Pilot Projects Target Energy‑Intensive Public Infrastructure

To move the technologies towards practical use, researchers are implementing a pilot initiative titled Nanocoating Solutions for Energy‑Resilient Government Infrastructure. The programme focuses on testing heat‑reducing building coatings and anti‑dust solar coatings in government facilities with high and continuous energy consumption.

Field trials for the anti‑dust coating are already underway, while the heat‑reducing building coatings are progressing through pilot‑scale testing and longer‑term field evaluation. Both technologies are currently seeking investment partners to support commercial manufacturing and broader deployment.
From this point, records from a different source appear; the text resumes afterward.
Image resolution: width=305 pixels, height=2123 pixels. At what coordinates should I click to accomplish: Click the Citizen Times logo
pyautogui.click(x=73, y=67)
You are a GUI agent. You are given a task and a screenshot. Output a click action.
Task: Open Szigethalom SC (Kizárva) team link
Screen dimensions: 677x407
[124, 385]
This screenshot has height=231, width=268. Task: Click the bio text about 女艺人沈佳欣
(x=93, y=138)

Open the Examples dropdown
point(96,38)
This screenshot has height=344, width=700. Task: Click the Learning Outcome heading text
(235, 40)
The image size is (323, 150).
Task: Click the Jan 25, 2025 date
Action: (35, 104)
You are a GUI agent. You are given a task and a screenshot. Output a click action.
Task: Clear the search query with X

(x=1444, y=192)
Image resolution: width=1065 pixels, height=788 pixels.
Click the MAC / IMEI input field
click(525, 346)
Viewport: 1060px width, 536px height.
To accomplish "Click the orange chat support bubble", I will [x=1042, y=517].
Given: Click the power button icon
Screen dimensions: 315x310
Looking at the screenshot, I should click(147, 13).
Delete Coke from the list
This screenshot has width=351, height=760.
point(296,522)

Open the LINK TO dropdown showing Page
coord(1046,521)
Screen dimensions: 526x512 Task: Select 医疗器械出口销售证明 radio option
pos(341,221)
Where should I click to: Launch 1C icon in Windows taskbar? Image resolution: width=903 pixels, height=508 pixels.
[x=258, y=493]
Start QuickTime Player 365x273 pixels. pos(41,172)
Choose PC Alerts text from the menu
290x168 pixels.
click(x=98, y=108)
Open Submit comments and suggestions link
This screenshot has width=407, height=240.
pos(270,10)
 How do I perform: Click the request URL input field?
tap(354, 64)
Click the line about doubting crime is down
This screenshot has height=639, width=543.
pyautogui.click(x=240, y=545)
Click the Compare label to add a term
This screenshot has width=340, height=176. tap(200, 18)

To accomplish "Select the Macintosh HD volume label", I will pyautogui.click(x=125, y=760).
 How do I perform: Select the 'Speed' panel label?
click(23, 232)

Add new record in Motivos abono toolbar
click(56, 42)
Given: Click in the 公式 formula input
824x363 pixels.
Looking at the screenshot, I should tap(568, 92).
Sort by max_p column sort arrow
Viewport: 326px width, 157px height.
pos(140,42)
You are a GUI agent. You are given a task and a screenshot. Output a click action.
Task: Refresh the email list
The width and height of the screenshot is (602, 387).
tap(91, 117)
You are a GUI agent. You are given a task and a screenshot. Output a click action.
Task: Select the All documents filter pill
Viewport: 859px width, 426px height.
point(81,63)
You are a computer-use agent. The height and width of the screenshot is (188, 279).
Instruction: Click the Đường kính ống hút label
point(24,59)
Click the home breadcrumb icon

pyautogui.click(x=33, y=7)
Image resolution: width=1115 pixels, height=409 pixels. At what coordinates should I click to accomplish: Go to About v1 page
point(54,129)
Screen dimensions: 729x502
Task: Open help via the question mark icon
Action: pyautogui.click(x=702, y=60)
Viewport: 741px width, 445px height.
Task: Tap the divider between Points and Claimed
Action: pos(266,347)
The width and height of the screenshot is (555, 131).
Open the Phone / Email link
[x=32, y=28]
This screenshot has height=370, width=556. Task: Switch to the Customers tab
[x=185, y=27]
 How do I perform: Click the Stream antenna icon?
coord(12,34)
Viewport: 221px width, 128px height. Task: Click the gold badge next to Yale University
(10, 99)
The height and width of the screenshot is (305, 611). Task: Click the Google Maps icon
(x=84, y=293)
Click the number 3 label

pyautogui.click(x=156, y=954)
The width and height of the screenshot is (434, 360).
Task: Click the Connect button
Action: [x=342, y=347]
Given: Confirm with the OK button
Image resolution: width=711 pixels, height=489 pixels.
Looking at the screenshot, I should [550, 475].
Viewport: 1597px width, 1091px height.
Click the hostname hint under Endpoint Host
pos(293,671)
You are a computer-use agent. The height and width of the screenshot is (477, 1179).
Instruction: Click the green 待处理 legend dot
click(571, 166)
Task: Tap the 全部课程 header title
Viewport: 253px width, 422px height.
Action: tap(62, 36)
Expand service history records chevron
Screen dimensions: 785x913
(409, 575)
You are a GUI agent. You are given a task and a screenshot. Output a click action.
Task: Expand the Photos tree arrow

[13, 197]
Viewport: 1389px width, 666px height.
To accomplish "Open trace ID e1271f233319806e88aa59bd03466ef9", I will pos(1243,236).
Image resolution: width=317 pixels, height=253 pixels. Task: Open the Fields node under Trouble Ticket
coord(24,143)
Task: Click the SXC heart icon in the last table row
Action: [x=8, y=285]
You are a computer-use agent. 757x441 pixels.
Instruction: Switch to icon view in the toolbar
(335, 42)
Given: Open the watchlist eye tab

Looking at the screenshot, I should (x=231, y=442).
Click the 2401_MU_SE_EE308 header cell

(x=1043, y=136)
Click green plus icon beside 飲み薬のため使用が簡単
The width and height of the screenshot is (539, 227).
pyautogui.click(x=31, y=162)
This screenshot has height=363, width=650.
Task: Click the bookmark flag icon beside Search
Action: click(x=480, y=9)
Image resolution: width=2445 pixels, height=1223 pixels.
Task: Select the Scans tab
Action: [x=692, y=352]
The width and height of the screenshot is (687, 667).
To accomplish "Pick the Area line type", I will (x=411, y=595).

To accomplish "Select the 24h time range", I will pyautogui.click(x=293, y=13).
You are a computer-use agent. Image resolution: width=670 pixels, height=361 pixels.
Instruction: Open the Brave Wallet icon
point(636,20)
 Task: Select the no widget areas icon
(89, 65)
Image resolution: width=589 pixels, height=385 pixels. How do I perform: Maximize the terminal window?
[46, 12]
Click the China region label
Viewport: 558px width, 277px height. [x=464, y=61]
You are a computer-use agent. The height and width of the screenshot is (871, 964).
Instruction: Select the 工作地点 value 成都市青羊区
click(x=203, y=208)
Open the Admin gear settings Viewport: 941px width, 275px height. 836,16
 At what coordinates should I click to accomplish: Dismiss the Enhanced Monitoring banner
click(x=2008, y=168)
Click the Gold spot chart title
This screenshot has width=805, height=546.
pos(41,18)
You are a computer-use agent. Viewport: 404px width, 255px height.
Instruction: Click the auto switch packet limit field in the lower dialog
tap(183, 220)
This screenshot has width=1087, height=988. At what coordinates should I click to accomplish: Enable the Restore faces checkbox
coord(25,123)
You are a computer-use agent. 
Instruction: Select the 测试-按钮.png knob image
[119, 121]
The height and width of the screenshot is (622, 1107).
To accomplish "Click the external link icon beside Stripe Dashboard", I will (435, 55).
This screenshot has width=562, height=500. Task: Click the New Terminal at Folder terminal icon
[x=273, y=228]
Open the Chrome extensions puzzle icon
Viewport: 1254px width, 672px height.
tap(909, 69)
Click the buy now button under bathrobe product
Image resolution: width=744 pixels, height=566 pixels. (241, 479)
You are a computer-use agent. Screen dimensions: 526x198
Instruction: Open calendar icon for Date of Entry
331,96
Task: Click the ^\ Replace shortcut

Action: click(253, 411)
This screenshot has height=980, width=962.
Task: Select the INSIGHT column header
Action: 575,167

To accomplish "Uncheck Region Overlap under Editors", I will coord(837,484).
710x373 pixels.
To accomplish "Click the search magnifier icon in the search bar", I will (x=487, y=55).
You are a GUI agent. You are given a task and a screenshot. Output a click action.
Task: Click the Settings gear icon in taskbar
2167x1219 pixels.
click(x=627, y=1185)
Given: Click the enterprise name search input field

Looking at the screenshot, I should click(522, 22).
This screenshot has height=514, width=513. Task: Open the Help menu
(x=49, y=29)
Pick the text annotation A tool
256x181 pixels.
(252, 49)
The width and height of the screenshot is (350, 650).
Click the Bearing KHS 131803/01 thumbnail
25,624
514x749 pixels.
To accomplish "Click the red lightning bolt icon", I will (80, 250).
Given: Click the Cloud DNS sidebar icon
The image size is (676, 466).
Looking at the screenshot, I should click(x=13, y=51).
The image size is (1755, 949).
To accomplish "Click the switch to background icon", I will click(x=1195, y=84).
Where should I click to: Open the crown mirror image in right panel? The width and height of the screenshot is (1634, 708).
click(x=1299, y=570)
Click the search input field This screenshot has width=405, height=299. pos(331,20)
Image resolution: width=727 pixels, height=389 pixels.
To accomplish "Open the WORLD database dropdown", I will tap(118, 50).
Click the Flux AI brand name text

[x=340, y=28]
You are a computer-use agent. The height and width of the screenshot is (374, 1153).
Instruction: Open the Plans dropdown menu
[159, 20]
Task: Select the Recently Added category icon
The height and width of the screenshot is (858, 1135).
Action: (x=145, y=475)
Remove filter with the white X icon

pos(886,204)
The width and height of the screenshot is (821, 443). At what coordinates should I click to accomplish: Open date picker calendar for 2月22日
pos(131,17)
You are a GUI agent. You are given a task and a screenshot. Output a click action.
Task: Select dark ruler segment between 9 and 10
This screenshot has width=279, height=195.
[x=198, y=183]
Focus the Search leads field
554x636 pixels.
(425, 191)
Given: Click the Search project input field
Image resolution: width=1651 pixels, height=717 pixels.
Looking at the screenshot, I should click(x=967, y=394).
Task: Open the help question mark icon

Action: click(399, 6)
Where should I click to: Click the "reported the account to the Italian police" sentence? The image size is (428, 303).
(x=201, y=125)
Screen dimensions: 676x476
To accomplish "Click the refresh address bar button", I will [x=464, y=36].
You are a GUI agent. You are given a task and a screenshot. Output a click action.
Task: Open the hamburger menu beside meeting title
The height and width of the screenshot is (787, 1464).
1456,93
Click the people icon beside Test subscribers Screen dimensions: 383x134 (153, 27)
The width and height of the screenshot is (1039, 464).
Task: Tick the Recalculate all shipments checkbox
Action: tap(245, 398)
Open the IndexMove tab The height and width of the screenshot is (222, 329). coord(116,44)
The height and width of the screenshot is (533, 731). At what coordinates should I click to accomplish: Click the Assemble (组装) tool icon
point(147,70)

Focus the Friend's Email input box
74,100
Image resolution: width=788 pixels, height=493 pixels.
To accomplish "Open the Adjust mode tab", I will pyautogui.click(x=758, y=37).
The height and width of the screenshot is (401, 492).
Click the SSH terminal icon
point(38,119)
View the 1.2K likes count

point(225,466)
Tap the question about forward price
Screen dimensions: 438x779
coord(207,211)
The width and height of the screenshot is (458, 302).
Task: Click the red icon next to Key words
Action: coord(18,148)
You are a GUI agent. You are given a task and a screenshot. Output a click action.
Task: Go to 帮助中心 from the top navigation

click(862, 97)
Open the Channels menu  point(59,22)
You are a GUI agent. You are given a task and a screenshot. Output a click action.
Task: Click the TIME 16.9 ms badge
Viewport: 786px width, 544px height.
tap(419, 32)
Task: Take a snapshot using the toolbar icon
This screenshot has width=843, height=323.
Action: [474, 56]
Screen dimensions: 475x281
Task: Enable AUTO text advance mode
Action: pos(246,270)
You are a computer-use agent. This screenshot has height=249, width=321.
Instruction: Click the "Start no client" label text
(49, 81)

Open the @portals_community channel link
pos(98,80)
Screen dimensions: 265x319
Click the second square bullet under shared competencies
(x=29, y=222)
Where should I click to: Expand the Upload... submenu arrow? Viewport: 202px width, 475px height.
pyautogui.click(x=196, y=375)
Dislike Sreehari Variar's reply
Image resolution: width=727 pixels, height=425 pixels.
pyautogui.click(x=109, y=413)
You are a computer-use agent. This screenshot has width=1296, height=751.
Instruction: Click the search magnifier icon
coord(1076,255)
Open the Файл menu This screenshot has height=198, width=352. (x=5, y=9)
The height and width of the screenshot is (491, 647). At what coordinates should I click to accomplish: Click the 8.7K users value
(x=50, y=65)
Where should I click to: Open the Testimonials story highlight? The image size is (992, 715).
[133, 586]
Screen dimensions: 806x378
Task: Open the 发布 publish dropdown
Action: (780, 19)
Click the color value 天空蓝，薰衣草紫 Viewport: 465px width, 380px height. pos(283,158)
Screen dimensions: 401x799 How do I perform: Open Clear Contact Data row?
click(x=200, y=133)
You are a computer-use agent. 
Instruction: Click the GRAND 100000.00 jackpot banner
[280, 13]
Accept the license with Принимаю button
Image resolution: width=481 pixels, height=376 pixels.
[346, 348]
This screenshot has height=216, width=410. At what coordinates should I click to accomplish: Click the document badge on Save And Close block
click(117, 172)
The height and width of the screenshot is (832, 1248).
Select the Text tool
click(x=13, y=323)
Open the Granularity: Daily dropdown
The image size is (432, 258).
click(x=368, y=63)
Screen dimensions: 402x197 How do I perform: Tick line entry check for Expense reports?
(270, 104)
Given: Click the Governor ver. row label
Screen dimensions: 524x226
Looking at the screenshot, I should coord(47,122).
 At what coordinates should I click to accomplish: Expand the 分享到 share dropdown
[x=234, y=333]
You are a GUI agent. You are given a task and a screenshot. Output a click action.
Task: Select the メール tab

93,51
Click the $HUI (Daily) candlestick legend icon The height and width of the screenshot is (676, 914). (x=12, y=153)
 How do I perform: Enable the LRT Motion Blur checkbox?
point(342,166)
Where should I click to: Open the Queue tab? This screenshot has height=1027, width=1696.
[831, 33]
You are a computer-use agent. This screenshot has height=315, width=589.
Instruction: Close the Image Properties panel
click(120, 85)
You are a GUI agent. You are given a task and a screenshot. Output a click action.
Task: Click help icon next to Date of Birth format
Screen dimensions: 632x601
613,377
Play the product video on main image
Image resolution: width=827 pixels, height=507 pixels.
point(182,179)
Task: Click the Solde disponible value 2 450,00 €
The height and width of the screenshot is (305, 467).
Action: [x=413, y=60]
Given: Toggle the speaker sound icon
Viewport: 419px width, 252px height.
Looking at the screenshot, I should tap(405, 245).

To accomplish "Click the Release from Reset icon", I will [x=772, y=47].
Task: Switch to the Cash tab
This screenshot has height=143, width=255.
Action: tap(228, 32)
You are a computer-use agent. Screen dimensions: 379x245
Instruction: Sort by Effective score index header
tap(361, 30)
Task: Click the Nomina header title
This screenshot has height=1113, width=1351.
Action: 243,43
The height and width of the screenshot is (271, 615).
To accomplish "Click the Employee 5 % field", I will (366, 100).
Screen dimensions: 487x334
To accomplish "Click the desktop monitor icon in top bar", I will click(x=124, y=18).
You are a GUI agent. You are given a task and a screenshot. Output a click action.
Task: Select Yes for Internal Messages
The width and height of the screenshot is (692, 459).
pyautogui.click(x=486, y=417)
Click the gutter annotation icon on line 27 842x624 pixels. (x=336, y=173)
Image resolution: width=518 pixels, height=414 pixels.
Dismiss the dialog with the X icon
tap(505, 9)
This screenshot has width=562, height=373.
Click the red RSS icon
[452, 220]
The research aligns with wider national strategies to strengthen sustainable technology development and environmental resilience. Similar efforts combining advanced materials and digital technologies have been highlighted in initiatives focused on nanotechnology and digital innovation for smart sustainability in Thailand.

Officials say innovations that reduce energy demand while improving renewable generation could help lower electricity costs for households and organisations, particularly during extreme heat periods. At a national level, such technologies may also contribute to improving energy security, reducing reliance on imported fuels and supporting Thailand’s long‑term transition towards clean energy and net‑zero emissions.